NEW DELHI – Twelve filmmakers, including Dibakar Banerjee and Anand Patwardhan, returned their national awards on Wednesday to protest “growing intolerance in the country” and to express solidarity with the FTII students.

The filmmakers’ decision mirrors that of a string of writers and poets who recently gave back awards to voice their disapproval of what they said was an environment of intolerance and gagging of dissent in the country.

The move came hours after the Film and Television Institute of India students, striking against the “political appointment” of Gajendra Chauhan as the chairman, called off their 139-day-old agitation. They, however, said peaceful demonstrations would continue.

“Our past glory is being cited as the reason for many acts and deeds today. I feel that glory must be spelled out. To me, that glory was an education system that encouraged questioning, argument, debate and a give and take of ideas,” Banerjee, honoured for the popular film Khosla Ka Ghosla, said, invoking the guru-shishya tradition.

Returning the award was not easy, he said. “… I’m here to draw attention of citizens of India, if they are listening, if they care, and if they think I am one of them and not a privileged outsider,” he said.

Read: Now, six more writers return Sahitya Akademi awards

Claiming that the decision was not politically motivated, the filmmaker said, it was “motivated by my conscience… I am returning it to try and raise public attention.”

Patwardhar said he was “more afraid today than during the Emergency days, because now there are roving gangs looking to do violence against anyone who speaks out”.

(From left )Filmmakers Kirti Nakhwa, Harshavardhan Kulkarni, Nishta Jain, Dibakar Banerjee, Anand Patwardhan and Paresh Kamdar return their National Awards in protest against the government at a press conference in Mumbai. (PTI)

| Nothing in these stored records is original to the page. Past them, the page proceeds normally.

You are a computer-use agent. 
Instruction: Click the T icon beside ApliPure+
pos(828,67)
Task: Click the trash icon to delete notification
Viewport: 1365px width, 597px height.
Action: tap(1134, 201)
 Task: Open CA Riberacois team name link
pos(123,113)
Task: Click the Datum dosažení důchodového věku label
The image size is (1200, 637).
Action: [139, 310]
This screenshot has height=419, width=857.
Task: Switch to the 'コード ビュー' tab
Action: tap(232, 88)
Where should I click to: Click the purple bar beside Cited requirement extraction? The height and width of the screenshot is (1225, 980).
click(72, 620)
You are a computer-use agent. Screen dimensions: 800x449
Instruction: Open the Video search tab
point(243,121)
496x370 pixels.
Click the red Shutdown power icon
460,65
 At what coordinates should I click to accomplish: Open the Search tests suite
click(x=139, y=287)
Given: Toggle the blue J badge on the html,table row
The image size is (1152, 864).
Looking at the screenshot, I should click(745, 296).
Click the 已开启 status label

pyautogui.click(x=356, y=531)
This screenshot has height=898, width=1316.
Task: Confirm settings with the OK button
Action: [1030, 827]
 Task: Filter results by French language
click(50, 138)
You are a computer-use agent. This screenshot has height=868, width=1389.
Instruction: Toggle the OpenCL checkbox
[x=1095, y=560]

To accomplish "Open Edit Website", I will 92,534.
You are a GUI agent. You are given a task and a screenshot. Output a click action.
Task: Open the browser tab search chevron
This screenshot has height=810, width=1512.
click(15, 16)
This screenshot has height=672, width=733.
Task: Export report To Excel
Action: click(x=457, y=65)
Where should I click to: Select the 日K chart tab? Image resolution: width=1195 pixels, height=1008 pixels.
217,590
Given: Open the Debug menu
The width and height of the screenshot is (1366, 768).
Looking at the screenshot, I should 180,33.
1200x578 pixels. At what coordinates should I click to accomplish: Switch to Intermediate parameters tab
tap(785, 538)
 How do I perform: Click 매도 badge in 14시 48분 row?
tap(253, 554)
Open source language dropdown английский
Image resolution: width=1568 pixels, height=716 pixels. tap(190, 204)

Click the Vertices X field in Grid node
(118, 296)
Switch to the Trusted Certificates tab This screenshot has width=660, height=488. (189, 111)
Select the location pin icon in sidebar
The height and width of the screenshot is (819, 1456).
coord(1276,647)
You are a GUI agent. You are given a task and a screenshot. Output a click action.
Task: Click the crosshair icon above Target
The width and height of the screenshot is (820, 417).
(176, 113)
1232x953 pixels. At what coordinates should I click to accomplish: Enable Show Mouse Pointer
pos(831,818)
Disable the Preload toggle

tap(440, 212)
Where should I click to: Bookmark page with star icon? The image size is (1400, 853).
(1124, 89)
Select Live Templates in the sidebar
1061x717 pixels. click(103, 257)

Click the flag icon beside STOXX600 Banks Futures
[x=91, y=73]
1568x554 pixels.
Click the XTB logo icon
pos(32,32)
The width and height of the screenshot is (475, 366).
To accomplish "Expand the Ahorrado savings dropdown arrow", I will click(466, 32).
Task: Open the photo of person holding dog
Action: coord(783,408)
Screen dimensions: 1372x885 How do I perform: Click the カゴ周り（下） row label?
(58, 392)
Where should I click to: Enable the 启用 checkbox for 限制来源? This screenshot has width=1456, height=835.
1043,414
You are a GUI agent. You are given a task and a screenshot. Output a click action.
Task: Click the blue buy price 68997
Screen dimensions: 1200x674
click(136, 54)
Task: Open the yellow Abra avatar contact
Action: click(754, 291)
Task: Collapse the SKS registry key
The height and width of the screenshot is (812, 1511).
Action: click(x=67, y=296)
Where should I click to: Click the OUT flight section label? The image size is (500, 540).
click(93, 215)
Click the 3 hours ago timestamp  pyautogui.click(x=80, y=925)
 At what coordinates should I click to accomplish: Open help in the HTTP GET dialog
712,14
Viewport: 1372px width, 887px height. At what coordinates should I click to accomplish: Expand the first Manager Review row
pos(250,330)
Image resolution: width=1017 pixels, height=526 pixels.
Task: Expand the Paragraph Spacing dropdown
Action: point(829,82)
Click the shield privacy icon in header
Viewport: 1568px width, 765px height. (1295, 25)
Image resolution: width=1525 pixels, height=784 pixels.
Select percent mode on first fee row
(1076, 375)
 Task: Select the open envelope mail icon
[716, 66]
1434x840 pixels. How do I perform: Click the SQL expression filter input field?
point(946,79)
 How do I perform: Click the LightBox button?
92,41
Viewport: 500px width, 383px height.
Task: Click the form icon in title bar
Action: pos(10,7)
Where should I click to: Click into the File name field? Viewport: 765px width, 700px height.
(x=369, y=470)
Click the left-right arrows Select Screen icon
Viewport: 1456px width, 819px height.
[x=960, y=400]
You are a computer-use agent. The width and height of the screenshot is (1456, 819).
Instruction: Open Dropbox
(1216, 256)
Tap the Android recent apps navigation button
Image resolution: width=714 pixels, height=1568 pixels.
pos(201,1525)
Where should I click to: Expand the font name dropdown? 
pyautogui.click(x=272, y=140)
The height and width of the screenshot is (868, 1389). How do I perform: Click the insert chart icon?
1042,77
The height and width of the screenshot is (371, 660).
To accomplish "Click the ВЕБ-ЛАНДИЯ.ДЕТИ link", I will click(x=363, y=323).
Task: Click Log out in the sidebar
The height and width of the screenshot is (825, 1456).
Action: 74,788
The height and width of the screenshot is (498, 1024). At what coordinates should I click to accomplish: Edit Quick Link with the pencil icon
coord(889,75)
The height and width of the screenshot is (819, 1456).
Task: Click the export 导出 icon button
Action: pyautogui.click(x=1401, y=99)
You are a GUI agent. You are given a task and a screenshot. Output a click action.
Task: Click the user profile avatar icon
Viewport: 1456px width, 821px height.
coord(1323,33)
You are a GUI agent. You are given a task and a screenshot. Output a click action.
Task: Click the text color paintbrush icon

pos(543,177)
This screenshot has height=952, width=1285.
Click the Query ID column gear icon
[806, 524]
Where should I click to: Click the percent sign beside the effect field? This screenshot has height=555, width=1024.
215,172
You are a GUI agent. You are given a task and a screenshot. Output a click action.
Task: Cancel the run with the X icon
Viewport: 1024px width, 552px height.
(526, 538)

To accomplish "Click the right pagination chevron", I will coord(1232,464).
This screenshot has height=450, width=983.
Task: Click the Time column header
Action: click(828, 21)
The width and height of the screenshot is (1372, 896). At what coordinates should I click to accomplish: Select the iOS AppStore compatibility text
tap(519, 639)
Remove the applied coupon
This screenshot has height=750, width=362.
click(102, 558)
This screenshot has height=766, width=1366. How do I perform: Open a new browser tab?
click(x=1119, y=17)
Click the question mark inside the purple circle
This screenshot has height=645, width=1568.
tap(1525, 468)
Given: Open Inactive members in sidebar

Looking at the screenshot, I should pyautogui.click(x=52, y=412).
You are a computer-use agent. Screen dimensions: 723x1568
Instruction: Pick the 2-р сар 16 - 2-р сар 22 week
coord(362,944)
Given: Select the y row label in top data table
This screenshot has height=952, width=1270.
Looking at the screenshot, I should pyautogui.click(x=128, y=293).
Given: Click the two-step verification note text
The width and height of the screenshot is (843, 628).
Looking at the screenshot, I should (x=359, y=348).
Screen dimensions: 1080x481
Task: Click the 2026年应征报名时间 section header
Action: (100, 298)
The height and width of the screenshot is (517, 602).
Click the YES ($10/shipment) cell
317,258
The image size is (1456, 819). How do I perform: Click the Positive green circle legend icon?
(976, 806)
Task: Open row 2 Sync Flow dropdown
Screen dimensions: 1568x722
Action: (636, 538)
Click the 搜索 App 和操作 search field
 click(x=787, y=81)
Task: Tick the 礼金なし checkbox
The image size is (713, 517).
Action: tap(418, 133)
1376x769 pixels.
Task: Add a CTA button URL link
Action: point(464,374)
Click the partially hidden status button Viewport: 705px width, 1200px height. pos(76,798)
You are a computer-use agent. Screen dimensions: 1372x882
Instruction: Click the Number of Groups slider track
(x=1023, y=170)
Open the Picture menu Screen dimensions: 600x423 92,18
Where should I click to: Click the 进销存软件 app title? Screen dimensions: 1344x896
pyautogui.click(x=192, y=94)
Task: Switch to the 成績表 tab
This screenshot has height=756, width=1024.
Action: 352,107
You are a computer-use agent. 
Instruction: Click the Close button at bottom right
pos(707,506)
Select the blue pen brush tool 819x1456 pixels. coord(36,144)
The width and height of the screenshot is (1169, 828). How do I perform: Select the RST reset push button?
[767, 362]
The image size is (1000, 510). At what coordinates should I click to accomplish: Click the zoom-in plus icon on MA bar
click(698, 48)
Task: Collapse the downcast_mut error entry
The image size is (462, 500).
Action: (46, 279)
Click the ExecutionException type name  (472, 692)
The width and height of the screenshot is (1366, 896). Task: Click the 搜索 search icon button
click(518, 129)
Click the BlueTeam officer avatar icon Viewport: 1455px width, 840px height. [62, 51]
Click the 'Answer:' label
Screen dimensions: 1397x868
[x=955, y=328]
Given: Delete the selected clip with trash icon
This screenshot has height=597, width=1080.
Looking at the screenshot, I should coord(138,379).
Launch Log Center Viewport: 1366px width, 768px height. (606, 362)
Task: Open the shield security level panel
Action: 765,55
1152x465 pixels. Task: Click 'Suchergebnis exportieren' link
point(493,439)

“On one side is the secular path that our freedom fighters laid out for us. On the other hand, the path towards majoritarian fascism that the present regime seems bent upon. The early warning signs are unmistakable,” he said.

“It is the duty of all thinking citizens to speak out before it becomes too late.” Honoured for her 2014 documentary Gulaabi Gang, Nishtaa Jain said she was protesting “a fascist state in the making”.

She was also giving up the award in the memory of slain rationalists Narendra Dabholkar, Govind Pansare and MM Kalburgi, the FTII alumnus said, also mentioning Mohammed Ikhlaq killed on rumours of eating beef and the two Dalit children allegedly burnt alive by upper-caste men in Haryana.

The others who gave back the honours were Paresh Kamdar, Kirti Nakhwa, Hari Nair, Rakesh Sharma, Indraneel Lahiri, Lipika Singh Darai, Pratik Vats and Vikrant Pawar.